## WHAT YOU NEED TO DO
Return the whole of the data exactly.

## MATERIAL TO PROCESS
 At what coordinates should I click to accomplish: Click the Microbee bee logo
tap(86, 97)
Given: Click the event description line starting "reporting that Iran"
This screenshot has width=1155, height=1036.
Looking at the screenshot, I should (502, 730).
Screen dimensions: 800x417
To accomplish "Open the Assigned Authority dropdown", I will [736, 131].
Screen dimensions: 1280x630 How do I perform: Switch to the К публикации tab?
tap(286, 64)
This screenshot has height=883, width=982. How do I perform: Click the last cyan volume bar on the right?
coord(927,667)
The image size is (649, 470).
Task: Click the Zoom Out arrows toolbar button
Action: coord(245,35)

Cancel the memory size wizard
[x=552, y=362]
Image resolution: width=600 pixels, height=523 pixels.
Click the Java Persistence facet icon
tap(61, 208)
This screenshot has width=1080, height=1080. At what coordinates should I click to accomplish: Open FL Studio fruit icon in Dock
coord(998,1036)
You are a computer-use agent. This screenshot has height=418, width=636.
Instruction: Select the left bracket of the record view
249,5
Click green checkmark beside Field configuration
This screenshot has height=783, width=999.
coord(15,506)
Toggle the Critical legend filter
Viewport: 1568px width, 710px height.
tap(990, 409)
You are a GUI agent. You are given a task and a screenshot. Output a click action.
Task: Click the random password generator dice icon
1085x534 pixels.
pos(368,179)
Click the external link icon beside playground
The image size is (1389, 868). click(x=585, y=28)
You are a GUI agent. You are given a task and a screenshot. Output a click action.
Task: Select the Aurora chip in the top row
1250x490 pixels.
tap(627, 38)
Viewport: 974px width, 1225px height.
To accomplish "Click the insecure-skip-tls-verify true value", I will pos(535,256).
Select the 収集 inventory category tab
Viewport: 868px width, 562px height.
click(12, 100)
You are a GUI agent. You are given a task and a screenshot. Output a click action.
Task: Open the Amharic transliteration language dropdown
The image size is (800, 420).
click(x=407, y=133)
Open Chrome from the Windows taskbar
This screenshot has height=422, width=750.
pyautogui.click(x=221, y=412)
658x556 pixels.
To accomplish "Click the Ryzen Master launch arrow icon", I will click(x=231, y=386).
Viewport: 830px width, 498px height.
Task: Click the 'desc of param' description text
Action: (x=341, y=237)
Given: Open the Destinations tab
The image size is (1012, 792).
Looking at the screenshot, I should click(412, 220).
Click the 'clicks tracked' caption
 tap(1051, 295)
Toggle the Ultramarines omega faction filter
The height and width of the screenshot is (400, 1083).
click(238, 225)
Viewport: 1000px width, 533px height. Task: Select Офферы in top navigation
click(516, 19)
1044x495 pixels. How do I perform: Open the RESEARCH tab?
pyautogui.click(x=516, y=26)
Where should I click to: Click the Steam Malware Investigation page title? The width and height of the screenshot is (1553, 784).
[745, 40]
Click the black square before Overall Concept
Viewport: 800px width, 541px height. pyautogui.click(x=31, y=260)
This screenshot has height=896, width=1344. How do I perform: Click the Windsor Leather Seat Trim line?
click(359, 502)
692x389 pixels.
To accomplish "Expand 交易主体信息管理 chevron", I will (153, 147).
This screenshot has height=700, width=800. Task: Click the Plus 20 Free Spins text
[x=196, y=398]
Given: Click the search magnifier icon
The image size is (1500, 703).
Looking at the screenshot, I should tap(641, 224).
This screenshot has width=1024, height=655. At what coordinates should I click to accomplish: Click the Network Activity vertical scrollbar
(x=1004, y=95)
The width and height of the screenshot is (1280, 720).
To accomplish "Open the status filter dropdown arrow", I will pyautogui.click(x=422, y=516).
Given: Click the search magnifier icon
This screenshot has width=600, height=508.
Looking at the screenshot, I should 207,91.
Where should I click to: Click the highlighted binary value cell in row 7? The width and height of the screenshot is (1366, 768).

## ANSWER BOX
 At what coordinates should I click to accomplish: Click the Microbee bee logo
tap(86, 97)
Given: Click the event description line starting "reporting that Iran"
This screenshot has width=1155, height=1036.
Looking at the screenshot, I should (502, 730).
Screen dimensions: 800x417
To accomplish "Open the Assigned Authority dropdown", I will [736, 131].
Screen dimensions: 1280x630 How do I perform: Switch to the К публикации tab?
tap(286, 64)
This screenshot has height=883, width=982. How do I perform: Click the last cyan volume bar on the right?
coord(927,667)
The image size is (649, 470).
Task: Click the Zoom Out arrows toolbar button
Action: coord(245,35)

Cancel the memory size wizard
[x=552, y=362]
Image resolution: width=600 pixels, height=523 pixels.
Click the Java Persistence facet icon
tap(61, 208)
This screenshot has width=1080, height=1080. At what coordinates should I click to accomplish: Open FL Studio fruit icon in Dock
coord(998,1036)
You are a computer-use agent. This screenshot has height=418, width=636.
Instruction: Select the left bracket of the record view
249,5
Click green checkmark beside Field configuration
This screenshot has height=783, width=999.
coord(15,506)
Toggle the Critical legend filter
Viewport: 1568px width, 710px height.
tap(990, 409)
You are a GUI agent. You are given a task and a screenshot. Output a click action.
Task: Click the random password generator dice icon
1085x534 pixels.
pos(368,179)
Click the external link icon beside playground
The image size is (1389, 868). click(x=585, y=28)
You are a GUI agent. You are given a task and a screenshot. Output a click action.
Task: Select the Aurora chip in the top row
1250x490 pixels.
tap(627, 38)
Viewport: 974px width, 1225px height.
To accomplish "Click the insecure-skip-tls-verify true value", I will pos(535,256).
Select the 収集 inventory category tab
Viewport: 868px width, 562px height.
click(12, 100)
You are a GUI agent. You are given a task and a screenshot. Output a click action.
Task: Open the Amharic transliteration language dropdown
The image size is (800, 420).
click(x=407, y=133)
Open Chrome from the Windows taskbar
This screenshot has height=422, width=750.
pyautogui.click(x=221, y=412)
658x556 pixels.
To accomplish "Click the Ryzen Master launch arrow icon", I will click(x=231, y=386).
Viewport: 830px width, 498px height.
Task: Click the 'desc of param' description text
Action: (x=341, y=237)
Given: Open the Destinations tab
The image size is (1012, 792).
Looking at the screenshot, I should click(412, 220).
Click the 'clicks tracked' caption
 tap(1051, 295)
Toggle the Ultramarines omega faction filter
The height and width of the screenshot is (400, 1083).
click(238, 225)
Viewport: 1000px width, 533px height. Task: Select Офферы in top navigation
click(516, 19)
1044x495 pixels. How do I perform: Open the RESEARCH tab?
pyautogui.click(x=516, y=26)
Where should I click to: Click the Steam Malware Investigation page title? The width and height of the screenshot is (1553, 784).
[745, 40]
Click the black square before Overall Concept
Viewport: 800px width, 541px height. pyautogui.click(x=31, y=260)
This screenshot has height=896, width=1344. How do I perform: Click the Windsor Leather Seat Trim line?
click(359, 502)
692x389 pixels.
To accomplish "Expand 交易主体信息管理 chevron", I will (153, 147).
This screenshot has height=700, width=800. Task: Click the Plus 20 Free Spins text
[x=196, y=398]
Given: Click the search magnifier icon
The image size is (1500, 703).
Looking at the screenshot, I should tap(641, 224).
This screenshot has width=1024, height=655. At what coordinates should I click to accomplish: Click the Network Activity vertical scrollbar
(x=1004, y=95)
The width and height of the screenshot is (1280, 720).
To accomplish "Open the status filter dropdown arrow", I will pyautogui.click(x=422, y=516).
Given: Click the search magnifier icon
This screenshot has width=600, height=508.
Looking at the screenshot, I should 207,91.
Where should I click to: Click the highlighted binary value cell in row 7? The width and height of the screenshot is (1366, 768).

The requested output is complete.